• **Work instructions**
Each line below with the word "Cancel" needs to be copied.

[Stored items]
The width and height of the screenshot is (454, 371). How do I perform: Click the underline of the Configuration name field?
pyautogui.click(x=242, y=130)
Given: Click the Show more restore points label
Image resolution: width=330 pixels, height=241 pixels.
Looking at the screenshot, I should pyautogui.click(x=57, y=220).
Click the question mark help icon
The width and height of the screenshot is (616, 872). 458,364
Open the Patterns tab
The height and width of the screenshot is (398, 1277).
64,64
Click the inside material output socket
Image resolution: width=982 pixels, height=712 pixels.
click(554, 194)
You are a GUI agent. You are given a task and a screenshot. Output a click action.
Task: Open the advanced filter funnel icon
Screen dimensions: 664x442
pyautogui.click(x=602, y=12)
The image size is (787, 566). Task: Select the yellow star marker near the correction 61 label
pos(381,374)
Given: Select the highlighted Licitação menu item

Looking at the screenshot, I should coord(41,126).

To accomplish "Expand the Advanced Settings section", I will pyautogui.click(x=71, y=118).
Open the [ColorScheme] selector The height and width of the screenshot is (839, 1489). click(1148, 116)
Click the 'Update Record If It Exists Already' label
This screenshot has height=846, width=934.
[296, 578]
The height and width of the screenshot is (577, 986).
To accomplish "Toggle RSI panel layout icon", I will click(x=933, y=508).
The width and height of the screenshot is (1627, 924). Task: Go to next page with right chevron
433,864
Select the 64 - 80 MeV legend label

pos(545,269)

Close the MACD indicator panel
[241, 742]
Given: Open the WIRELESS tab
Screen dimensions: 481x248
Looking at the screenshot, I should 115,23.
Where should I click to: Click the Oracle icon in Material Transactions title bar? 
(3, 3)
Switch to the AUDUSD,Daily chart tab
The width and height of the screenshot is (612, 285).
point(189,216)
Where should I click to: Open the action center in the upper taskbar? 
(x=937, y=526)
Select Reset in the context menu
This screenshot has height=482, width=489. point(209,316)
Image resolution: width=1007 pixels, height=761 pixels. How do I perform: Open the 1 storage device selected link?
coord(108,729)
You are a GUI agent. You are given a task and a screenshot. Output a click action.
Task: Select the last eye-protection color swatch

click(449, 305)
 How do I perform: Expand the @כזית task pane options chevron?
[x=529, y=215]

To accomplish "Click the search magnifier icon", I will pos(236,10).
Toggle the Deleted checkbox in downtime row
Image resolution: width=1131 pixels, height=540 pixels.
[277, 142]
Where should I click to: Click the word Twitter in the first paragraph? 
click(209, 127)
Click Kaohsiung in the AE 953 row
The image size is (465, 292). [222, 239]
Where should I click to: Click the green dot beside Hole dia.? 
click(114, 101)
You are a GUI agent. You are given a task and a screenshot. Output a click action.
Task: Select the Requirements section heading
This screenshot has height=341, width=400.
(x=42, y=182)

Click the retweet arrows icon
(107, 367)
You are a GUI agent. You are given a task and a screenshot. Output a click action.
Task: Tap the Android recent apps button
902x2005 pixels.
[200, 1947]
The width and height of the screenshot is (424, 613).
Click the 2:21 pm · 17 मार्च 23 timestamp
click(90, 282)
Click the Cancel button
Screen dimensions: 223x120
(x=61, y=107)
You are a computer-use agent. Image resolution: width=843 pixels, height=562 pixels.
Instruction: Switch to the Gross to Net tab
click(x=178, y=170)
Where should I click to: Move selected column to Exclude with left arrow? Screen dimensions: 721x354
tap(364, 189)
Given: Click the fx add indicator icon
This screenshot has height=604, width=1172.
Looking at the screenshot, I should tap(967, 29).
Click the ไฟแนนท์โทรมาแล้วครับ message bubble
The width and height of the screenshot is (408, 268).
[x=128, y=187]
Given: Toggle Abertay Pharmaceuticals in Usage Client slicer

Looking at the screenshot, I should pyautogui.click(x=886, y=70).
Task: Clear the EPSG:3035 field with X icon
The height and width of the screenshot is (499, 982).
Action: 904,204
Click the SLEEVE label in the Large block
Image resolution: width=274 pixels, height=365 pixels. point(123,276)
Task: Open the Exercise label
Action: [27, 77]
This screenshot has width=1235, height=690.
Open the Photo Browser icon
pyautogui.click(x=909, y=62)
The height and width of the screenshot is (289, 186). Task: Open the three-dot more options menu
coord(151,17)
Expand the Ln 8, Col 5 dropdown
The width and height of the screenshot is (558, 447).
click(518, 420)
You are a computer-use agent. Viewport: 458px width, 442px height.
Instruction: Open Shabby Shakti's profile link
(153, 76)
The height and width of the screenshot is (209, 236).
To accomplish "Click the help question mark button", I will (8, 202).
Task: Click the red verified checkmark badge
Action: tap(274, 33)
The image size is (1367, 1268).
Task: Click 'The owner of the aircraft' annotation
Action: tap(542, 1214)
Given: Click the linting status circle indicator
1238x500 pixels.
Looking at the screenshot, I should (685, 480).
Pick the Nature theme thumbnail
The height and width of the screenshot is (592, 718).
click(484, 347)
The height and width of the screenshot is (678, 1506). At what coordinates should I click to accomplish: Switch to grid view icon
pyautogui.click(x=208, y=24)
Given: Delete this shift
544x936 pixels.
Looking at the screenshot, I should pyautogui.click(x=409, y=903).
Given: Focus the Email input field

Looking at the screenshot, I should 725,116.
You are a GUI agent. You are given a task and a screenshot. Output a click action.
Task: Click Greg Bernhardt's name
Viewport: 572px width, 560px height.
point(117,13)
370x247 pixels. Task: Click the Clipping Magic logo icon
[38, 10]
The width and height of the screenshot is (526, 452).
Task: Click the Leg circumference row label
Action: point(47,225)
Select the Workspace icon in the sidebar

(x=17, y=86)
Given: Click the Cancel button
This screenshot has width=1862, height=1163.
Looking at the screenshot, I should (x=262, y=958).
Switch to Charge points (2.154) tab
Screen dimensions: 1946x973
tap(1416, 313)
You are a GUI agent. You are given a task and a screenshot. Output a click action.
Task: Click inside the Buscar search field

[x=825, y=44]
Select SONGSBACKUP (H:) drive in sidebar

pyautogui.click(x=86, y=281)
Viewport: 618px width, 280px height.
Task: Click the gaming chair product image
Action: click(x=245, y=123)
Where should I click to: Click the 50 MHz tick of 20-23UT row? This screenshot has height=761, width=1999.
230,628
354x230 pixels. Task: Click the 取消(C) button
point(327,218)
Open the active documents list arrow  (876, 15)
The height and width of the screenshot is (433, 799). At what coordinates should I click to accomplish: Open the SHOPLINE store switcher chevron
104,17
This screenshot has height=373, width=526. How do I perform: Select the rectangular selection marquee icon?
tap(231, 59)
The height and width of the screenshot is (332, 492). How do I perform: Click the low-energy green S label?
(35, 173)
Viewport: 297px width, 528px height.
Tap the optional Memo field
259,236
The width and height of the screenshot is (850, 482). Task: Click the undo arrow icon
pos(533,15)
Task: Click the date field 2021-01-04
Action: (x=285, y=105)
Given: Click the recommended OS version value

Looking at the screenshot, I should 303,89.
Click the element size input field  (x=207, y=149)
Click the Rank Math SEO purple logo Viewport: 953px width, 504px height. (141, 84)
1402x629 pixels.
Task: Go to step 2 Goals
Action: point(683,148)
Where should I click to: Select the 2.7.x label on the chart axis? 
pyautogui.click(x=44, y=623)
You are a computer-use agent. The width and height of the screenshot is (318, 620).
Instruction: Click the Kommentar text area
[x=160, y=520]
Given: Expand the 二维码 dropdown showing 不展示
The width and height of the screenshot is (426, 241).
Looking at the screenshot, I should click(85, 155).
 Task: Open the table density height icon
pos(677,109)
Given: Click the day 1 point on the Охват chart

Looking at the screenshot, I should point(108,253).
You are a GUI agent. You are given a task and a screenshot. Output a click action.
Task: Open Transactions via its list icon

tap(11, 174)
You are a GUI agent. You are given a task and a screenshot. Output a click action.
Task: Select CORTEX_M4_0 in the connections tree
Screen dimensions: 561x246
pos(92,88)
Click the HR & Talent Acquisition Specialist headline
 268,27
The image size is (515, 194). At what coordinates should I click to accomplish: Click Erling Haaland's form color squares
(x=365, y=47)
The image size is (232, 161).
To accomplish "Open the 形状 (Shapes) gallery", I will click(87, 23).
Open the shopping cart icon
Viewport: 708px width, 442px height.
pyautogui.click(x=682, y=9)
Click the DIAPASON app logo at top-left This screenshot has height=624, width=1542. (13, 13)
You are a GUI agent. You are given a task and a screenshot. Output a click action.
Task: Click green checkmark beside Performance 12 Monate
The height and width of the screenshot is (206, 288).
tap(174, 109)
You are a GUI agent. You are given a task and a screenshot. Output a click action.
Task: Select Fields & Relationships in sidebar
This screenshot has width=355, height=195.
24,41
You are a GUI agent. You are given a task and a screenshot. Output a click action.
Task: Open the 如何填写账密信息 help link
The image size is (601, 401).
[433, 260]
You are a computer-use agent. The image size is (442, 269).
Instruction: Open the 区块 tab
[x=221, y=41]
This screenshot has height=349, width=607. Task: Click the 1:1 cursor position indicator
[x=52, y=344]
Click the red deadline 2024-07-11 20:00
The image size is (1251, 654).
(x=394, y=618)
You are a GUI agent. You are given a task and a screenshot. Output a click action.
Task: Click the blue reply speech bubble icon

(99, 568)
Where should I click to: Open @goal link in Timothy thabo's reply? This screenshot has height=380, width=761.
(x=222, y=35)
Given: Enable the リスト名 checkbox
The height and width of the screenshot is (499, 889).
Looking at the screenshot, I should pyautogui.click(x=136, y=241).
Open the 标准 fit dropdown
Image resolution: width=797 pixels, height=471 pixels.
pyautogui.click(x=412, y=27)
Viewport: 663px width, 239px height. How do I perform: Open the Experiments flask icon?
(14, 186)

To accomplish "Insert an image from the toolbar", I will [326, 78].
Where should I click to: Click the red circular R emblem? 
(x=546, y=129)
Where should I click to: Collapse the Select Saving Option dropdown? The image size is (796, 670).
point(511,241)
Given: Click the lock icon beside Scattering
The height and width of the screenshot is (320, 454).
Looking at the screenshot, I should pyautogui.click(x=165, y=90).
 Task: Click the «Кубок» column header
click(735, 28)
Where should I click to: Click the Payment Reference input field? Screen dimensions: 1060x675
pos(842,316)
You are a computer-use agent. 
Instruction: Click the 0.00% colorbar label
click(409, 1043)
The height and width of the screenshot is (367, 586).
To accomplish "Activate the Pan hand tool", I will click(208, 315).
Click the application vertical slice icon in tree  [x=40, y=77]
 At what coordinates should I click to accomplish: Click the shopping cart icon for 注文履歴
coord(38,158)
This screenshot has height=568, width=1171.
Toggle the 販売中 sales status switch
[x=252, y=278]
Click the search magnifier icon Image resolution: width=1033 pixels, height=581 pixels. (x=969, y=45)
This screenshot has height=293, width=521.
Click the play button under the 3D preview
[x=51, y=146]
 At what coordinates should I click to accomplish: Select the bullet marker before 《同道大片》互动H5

• **Reply**
Click the Cancel button
Given: Click the Cancel button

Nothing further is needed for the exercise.